El presidente de Colombia, Abelardo de la Espriella, decretó el estado de emergencia económica, social y ecológica debido al terremoto de magnitud 7,4 del pasado 10 de agosto, con el objetivo de facilitar la atención de la tragedia.
En el decreto, publicado por el Departamento Administrativo de la Presidencia de la República (Dapre), el mandatario declara la emergencia en 15 departamentos por 30 días para «conjurar la crisis y evitar la extensión de los efectos del desastre».
Según el balance presentado por el mandatario este miércoles, la emergencia deja 314 personas muertas, aunque el Instituto Nacional de Medicina Legal y Ciencias Forenses confirma que ha recibido 319 cuerpos y ha identificado a la misma cantidad que anunció De la Espriella.

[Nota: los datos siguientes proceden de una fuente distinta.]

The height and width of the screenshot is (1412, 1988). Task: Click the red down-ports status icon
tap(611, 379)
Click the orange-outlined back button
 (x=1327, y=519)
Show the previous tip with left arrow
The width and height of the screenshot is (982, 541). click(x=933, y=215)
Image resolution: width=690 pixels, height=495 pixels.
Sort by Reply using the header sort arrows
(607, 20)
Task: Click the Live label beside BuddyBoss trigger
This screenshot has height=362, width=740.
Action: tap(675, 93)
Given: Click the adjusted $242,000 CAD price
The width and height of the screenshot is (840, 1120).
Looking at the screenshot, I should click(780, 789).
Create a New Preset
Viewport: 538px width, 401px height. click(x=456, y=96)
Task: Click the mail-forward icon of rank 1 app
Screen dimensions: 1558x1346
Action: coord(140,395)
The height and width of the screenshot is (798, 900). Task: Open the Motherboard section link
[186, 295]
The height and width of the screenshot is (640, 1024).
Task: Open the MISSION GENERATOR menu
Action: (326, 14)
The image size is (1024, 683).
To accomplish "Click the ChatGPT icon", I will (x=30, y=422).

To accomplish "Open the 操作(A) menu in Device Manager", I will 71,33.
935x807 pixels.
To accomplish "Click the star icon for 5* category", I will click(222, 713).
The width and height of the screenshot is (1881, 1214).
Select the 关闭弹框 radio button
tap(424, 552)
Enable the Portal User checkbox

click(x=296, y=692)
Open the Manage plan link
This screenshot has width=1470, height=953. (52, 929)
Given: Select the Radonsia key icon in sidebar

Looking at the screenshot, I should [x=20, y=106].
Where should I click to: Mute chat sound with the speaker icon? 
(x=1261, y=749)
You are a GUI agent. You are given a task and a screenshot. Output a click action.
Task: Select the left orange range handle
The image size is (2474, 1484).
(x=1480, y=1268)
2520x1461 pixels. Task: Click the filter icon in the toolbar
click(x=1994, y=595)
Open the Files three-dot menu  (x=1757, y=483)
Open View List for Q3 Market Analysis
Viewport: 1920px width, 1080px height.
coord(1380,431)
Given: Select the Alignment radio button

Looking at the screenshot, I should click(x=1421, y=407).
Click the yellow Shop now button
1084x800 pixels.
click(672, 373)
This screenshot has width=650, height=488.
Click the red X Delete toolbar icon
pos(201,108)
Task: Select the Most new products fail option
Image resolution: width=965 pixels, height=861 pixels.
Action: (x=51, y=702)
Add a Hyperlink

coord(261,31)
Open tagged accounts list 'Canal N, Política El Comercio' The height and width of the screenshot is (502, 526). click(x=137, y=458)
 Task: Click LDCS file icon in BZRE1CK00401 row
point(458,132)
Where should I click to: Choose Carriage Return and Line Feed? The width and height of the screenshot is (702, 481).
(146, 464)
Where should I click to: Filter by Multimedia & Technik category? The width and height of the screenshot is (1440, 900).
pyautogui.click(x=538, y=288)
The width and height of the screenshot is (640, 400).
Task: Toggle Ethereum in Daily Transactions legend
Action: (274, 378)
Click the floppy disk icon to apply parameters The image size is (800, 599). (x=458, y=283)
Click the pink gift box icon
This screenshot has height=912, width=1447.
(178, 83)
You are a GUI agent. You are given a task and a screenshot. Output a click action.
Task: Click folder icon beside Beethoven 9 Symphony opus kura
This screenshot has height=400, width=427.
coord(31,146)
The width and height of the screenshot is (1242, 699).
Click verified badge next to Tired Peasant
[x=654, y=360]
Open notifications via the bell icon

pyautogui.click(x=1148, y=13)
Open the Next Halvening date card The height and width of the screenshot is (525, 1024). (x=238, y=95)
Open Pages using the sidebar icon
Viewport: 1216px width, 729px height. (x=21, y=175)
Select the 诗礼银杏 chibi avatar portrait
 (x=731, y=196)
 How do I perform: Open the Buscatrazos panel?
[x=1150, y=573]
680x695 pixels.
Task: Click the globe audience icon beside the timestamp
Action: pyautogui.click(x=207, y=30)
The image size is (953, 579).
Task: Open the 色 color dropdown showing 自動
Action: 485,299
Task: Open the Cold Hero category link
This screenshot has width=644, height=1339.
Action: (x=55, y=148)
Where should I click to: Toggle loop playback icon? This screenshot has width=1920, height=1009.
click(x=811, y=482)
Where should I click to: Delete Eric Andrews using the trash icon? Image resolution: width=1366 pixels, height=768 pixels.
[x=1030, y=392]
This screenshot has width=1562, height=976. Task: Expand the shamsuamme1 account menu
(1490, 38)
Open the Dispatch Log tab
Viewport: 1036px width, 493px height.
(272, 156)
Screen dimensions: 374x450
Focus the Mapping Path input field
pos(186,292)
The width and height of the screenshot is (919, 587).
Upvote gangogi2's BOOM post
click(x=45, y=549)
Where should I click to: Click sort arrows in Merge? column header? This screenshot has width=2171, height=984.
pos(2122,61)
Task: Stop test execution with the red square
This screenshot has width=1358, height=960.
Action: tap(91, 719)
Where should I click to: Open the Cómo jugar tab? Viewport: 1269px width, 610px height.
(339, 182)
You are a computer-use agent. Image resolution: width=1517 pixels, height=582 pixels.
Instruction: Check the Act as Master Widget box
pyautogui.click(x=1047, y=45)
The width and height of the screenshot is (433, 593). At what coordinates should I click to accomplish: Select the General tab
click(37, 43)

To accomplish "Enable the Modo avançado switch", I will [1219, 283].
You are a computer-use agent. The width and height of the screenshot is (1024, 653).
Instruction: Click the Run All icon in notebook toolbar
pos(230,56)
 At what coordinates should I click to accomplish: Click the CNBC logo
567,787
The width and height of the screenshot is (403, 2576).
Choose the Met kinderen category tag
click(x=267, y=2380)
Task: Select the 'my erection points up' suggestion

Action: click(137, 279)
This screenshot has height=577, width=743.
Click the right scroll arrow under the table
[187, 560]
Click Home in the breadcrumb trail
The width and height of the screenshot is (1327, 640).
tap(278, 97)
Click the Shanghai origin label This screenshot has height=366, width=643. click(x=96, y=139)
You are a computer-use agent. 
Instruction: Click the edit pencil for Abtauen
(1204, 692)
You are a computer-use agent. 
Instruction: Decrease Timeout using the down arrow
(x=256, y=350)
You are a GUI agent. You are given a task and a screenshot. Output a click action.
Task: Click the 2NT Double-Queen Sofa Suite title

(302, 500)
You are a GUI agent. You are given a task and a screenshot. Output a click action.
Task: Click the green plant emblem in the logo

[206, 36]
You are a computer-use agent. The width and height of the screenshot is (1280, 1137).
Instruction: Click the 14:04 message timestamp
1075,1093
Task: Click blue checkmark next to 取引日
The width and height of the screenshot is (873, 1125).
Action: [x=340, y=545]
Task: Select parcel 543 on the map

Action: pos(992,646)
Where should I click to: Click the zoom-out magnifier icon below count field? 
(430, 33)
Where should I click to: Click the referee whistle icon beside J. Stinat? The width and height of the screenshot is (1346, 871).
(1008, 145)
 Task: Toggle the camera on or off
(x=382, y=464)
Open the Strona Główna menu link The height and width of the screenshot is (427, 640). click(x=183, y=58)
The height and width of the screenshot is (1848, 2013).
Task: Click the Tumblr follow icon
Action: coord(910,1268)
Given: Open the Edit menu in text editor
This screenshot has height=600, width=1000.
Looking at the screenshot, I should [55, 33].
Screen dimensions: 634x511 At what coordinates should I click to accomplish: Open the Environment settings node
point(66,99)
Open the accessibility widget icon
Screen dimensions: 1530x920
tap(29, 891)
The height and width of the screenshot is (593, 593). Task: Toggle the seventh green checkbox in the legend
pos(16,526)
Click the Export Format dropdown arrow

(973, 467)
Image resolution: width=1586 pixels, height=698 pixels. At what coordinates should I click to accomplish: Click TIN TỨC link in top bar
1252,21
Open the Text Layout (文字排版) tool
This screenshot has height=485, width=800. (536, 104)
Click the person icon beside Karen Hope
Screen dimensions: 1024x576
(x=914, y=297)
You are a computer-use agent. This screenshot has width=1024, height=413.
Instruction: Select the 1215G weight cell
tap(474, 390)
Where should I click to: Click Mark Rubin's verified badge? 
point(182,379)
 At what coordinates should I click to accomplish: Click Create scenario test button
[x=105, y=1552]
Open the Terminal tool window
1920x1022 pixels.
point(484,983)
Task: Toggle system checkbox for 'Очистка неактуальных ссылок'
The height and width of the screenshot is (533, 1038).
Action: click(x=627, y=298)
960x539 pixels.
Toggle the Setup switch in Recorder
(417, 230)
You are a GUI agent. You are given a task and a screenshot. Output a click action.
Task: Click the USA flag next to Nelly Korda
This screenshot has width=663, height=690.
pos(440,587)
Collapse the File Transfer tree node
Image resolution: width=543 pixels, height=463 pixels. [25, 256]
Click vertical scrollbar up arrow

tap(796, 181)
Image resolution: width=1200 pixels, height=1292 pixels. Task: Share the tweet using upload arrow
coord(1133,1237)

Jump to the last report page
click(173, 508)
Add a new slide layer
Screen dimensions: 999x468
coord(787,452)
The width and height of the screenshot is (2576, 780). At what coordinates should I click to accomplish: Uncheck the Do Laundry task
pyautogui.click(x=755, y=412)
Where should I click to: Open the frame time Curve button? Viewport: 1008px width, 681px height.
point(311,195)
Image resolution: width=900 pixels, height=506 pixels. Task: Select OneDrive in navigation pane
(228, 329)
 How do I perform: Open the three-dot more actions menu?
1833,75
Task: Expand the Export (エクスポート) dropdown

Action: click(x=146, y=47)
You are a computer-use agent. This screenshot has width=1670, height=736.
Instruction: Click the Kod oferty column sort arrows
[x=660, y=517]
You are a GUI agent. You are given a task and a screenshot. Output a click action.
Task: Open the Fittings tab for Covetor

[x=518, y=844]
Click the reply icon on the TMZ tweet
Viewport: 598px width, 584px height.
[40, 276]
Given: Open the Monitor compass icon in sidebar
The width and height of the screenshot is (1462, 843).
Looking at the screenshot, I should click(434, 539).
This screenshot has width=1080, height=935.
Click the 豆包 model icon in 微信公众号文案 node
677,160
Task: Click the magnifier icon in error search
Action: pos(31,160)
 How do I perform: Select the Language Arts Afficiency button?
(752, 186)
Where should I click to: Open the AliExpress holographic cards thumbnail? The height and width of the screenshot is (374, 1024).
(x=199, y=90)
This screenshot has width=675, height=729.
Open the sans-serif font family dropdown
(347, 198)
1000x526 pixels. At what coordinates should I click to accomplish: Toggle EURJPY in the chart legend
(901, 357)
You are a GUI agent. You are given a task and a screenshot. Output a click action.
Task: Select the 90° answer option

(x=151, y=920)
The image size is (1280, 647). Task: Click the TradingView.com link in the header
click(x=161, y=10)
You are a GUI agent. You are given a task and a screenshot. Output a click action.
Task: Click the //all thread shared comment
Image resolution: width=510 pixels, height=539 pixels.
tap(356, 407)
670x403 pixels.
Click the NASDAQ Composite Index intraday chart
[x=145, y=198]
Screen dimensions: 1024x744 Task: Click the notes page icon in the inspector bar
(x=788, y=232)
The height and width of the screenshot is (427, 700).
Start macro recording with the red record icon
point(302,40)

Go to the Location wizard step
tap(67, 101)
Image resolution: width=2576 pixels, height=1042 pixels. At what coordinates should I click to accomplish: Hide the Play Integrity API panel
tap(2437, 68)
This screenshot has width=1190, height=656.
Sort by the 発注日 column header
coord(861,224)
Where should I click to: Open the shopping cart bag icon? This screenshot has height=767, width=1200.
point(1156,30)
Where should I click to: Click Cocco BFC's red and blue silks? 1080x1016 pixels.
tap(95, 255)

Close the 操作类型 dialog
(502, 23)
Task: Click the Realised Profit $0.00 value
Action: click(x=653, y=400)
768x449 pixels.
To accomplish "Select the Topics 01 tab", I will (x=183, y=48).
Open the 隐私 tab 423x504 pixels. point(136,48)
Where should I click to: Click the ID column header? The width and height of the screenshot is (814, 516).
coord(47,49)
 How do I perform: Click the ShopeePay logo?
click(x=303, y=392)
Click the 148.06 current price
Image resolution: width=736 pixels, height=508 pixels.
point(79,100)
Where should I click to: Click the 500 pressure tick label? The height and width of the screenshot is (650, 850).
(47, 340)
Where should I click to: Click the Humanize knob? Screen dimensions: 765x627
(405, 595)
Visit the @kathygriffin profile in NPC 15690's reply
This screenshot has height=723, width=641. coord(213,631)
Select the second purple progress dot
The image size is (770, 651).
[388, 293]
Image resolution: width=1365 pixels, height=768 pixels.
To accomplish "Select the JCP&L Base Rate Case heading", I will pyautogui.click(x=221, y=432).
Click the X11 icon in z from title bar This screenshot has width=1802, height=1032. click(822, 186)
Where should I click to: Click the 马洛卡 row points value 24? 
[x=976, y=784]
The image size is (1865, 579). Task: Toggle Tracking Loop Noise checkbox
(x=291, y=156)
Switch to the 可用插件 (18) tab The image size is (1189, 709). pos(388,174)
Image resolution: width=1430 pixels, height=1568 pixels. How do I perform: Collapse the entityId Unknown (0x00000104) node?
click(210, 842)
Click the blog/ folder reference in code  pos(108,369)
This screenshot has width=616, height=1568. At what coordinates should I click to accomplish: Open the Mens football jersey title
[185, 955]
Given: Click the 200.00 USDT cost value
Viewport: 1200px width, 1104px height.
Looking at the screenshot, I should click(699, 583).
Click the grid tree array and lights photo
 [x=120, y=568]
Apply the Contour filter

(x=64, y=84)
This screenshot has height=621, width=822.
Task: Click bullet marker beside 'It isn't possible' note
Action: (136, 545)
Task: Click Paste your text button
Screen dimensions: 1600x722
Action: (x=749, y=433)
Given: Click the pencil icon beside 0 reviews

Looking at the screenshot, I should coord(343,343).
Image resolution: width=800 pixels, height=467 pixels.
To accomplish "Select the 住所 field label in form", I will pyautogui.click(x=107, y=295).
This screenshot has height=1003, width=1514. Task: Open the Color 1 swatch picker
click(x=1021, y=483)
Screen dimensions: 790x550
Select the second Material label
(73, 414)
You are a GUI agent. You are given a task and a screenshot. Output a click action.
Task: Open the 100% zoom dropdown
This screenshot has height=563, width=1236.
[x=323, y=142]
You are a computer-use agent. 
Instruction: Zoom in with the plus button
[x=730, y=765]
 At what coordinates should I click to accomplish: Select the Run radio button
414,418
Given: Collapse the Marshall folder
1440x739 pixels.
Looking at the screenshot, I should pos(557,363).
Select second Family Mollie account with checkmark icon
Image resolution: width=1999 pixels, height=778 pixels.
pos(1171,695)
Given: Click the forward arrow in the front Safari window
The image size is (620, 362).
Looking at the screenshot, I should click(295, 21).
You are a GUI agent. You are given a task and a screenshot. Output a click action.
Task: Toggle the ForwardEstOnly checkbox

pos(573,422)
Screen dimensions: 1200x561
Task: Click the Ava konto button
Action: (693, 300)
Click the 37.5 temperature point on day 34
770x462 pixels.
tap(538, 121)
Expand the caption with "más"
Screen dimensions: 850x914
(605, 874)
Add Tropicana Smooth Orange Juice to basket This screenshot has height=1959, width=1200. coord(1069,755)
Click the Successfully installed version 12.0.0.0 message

El terremoto, de acuerdo con el presidente, afectó a 15 departamentos y 471 municipios en los que hay 262.154 personas damnificadas, agrupadas en 147.464 familias. Asimismo, 4.437 personas han resultado heridas y 262 permanecen desaparecidas.
Los daños materiales también son significativos: se contabilizan 30.664 viviendas destruidas, 136.946 averiadas, 302 edificios colapsados y 5.809 inmuebles con daños estructurales.